■ Record list
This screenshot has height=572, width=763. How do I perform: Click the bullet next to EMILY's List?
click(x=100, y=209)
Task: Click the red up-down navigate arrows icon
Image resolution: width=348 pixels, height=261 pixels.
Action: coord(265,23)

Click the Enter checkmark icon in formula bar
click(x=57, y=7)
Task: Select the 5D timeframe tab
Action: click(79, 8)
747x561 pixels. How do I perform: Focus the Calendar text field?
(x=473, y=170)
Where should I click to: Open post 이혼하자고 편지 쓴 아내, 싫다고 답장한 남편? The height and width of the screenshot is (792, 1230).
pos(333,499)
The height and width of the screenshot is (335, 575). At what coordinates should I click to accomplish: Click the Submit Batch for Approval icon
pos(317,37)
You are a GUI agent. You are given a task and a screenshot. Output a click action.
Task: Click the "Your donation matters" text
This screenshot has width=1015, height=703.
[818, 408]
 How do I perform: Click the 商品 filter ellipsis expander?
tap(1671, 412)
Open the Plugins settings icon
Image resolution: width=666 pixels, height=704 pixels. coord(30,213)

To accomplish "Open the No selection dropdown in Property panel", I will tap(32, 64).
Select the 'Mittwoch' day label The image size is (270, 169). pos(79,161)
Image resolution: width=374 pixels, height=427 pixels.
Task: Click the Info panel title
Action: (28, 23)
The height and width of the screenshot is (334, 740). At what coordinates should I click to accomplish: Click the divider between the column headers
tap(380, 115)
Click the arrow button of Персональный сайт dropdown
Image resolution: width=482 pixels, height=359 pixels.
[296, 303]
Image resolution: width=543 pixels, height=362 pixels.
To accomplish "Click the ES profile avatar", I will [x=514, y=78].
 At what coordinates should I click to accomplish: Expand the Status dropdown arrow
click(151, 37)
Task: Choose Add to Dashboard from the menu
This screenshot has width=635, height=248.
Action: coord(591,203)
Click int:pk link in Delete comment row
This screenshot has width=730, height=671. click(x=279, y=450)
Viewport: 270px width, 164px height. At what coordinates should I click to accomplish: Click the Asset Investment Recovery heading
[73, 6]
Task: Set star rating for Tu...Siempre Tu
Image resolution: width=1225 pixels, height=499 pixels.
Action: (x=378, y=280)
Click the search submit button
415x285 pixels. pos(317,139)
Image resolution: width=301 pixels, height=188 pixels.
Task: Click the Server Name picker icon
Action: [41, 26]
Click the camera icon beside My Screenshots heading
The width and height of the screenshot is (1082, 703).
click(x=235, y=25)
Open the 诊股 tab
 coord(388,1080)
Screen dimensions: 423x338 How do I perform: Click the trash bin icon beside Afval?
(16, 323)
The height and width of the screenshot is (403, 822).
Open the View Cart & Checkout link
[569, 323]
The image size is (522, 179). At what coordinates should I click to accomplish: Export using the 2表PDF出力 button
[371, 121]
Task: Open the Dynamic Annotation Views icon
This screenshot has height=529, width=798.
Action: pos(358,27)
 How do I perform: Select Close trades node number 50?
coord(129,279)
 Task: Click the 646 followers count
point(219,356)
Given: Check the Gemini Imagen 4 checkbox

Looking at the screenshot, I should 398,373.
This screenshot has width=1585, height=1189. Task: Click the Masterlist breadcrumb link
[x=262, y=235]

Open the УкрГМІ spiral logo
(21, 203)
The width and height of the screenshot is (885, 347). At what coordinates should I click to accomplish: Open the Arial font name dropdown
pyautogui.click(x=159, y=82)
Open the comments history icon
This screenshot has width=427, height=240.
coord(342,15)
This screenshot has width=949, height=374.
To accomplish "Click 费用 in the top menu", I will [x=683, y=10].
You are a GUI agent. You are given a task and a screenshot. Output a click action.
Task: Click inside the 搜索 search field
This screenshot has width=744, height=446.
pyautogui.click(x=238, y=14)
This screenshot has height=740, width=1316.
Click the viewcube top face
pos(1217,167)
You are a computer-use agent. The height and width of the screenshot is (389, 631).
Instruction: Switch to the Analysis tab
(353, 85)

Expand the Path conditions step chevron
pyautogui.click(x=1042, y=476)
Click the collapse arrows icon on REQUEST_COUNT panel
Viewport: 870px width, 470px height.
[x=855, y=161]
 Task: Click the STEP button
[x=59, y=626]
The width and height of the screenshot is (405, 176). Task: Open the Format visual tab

■ Aim
Update everything from the line containing "You are a computer-use" down to the end of the rows, changing "chevron" to "arrow" and leaving all else as it is. Give back only those lines.

■ Task answer
You are a computer-use agent. The height and width of the screenshot is (389, 631).
Instruction: Switch to the Analysis tab
(353, 85)

Expand the Path conditions step arrow
pyautogui.click(x=1042, y=476)
Click the collapse arrows icon on REQUEST_COUNT panel
Viewport: 870px width, 470px height.
[x=855, y=161]
 Task: Click the STEP button
[x=59, y=626]
The width and height of the screenshot is (405, 176). Task: Open the Format visual tab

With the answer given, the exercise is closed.